Which puts the onus on you to grab Abreu or Davis in Round 3 since being a have-not at the position is even deadlier with so many haves. Might Abreu and Davis go in Round 2 in some leagues? Yes, but not to me. I'll be focused on drafting one of The Elite remaining at some other position, like Dee Gordon at second base or Posey at catcher, knowing that I can still turn to Gonzalez, Freeman, Hosmer or Pujols as long as I don't (gulp) screw it up.
And I don't just mean waiting too long. One of the biggest mistakes I've seen owners make early this draft season is jump at one of The Next-Best Things too early, anticipating the big drop-off. You don't want to be the guy who picks Gonzalez in Round 4 when you could have had Zack Greinke or J.D. Martinez instead.
Realistically, you should still be able to get one of Gonzalez, Freeman and Hosmer as late as Round 6 in a 12-team mixed league, but depending where you are in the development of your pitching staff at that point, it could still be a major sacrifice. Most likely, The Elite starting pitchers are also nearing depletion by then, and if you have only one (or heaven forbid none) when Round 6 rolls around, well, a Chris Archer or Felix Hernandez may be an even higher priority.
If that's the case, then suddenly you're in a position where you have to trust in Pujols' recovery, hope Teixeira stays healthy or gamble on a complete unknown in Park, which certainly isn't ideal at a position where most of the league is getting monster production. All this is to say that if you find yourself in a logical spot to draft a stud first baseman in the first two rounds, you shouldn't pass it up in a misguided nod to position scarcity. Things get scarce here real quick.

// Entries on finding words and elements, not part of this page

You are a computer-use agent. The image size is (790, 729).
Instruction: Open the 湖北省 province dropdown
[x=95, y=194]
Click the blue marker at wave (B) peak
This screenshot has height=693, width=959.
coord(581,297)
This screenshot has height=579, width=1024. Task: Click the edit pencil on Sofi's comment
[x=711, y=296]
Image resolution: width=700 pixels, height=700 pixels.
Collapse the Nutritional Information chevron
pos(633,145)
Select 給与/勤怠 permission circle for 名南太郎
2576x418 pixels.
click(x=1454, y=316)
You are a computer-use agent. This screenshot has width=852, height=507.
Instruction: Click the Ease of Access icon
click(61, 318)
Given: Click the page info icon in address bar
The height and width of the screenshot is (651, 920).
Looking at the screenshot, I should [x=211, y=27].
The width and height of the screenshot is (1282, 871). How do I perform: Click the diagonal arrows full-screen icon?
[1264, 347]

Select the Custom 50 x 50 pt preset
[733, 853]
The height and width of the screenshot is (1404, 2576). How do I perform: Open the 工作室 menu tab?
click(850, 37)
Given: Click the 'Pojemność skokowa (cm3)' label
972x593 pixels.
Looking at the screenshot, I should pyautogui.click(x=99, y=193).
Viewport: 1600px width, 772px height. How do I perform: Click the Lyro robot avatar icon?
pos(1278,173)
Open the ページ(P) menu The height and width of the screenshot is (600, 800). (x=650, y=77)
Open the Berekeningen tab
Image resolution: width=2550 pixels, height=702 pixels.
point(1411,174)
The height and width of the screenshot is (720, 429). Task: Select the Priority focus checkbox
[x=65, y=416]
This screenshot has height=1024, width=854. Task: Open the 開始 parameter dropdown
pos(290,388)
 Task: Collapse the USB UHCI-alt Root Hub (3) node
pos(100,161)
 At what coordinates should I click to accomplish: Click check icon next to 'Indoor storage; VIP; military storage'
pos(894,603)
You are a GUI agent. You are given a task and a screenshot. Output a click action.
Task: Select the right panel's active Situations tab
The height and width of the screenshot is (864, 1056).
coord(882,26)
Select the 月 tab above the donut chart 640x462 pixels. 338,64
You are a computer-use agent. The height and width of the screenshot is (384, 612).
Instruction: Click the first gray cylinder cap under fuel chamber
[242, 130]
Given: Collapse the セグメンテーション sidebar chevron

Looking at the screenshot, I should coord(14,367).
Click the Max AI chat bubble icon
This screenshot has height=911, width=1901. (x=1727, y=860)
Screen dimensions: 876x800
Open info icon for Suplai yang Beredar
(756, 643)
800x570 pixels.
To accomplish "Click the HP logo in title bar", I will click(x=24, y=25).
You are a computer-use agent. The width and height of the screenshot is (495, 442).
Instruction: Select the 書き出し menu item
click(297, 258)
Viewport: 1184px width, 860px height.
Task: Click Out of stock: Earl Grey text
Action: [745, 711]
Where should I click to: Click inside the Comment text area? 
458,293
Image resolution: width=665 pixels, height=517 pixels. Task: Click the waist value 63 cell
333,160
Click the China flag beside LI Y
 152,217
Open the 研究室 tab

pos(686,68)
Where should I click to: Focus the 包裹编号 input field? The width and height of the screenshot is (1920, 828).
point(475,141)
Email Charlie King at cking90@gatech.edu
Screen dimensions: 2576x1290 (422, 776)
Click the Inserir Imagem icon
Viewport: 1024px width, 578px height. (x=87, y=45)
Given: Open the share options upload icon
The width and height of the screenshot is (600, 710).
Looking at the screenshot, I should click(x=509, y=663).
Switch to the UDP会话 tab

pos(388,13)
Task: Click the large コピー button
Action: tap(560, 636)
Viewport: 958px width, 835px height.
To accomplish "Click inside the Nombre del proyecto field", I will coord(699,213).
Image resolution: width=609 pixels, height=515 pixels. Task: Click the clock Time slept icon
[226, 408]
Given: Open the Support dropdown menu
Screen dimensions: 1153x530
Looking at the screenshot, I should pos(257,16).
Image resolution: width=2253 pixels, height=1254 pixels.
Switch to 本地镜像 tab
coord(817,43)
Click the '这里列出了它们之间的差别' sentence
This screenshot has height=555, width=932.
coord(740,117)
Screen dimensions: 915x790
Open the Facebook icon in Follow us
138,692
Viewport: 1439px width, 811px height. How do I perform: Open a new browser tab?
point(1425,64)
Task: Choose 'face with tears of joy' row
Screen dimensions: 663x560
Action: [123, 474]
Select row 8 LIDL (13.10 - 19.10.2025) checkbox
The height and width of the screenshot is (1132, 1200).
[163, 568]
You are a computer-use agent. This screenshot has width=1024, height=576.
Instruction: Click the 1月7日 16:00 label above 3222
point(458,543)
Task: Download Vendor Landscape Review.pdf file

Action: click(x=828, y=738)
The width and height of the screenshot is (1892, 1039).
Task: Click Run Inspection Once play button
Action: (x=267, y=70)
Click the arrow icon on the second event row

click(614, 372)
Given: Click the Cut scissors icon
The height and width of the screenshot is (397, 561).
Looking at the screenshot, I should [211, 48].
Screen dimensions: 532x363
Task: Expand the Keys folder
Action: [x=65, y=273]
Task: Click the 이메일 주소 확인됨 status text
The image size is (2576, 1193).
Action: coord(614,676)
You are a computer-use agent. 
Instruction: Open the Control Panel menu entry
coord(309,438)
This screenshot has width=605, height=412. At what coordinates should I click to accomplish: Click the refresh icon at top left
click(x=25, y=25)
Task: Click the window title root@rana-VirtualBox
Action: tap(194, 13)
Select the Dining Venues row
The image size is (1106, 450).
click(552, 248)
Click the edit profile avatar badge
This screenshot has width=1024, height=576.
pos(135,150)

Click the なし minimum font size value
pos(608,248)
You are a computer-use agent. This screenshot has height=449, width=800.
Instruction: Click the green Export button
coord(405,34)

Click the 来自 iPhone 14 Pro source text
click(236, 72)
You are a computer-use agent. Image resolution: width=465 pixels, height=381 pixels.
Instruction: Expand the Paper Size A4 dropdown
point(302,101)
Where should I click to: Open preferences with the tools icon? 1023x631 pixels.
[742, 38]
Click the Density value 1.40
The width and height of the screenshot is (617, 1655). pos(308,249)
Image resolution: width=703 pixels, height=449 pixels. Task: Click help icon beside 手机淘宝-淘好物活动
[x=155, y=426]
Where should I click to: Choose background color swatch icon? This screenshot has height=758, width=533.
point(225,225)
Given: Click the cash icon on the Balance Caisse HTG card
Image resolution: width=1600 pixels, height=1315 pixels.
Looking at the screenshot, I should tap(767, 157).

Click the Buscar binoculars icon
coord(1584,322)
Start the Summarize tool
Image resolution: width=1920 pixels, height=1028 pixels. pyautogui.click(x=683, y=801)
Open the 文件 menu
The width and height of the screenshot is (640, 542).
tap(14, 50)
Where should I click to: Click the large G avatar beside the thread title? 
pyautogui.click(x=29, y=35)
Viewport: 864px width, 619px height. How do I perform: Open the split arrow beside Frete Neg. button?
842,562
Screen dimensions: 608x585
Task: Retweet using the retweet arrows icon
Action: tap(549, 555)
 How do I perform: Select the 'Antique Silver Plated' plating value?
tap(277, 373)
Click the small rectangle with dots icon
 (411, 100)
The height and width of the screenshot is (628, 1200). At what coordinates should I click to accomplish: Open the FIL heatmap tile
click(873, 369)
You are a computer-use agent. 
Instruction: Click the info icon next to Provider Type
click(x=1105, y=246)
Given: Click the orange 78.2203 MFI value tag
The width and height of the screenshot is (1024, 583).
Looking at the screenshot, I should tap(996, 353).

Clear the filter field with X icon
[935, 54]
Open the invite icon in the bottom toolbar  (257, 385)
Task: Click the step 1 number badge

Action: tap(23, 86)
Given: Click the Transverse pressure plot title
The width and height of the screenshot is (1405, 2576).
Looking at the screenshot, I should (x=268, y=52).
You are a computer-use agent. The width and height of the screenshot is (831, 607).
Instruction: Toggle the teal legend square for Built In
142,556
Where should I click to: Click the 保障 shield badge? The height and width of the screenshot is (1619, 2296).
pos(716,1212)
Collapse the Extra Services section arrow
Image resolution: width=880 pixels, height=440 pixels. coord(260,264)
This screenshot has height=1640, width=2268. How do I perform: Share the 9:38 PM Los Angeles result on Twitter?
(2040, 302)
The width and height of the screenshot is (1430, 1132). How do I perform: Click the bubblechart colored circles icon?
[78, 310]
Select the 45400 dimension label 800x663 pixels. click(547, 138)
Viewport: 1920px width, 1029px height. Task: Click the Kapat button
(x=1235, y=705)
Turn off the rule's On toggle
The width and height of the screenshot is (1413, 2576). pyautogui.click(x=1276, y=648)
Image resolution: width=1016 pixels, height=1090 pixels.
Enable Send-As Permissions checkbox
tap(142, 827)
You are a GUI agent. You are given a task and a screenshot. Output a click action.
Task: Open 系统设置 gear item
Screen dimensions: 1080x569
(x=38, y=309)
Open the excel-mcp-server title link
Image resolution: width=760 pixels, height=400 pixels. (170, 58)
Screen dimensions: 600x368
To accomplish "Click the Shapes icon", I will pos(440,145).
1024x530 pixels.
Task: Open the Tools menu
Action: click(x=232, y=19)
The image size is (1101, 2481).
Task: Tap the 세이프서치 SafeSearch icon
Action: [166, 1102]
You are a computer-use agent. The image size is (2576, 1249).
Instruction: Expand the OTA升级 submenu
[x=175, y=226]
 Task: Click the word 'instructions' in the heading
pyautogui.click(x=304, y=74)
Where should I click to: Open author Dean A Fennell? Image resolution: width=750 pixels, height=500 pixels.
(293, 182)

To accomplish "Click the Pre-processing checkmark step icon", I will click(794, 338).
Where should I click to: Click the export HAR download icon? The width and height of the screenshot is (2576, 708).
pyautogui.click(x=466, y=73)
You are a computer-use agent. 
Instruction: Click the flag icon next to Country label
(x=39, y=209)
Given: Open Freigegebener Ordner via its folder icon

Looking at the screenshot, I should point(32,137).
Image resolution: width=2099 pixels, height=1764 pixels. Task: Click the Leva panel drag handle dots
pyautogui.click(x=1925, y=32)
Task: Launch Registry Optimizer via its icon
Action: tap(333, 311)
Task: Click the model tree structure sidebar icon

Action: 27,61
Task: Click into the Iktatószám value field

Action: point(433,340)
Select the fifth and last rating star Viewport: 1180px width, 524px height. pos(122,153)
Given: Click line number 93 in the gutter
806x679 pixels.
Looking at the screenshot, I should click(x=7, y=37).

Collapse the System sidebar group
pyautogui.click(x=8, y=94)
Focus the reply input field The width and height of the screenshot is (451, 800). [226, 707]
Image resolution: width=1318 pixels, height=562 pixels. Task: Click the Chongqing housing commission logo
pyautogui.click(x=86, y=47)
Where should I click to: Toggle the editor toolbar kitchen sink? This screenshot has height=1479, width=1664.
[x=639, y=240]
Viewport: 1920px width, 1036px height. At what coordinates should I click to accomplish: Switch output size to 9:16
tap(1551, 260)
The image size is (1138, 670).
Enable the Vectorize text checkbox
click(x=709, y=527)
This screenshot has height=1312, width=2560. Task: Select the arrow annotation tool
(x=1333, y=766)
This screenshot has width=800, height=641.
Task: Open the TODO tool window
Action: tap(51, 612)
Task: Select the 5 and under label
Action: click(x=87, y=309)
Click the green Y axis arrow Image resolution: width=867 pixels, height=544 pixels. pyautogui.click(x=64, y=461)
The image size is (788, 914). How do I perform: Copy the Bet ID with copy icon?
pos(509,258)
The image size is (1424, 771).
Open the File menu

Of course, when it comes to filling additional lineup spots like utility or corner infield, first base still has the most to offer. Duda and Zimmerman are better bets to make a meaningful contribution than similarly tiered players at other positions, like Howie Kendrick at second base or Matt Duffy at third, which is why first base doesn't exactly grade as shallow. Seriously, how many other positions have multiple 20-homer guys (Moreland, Lind, Bour, to name a few) among their Leftovers? It's just that it breaks down in such away that, at least in a 12-team mixed league, there will be clear haves and have-nots. You don't want to be on the wrong side of that divide.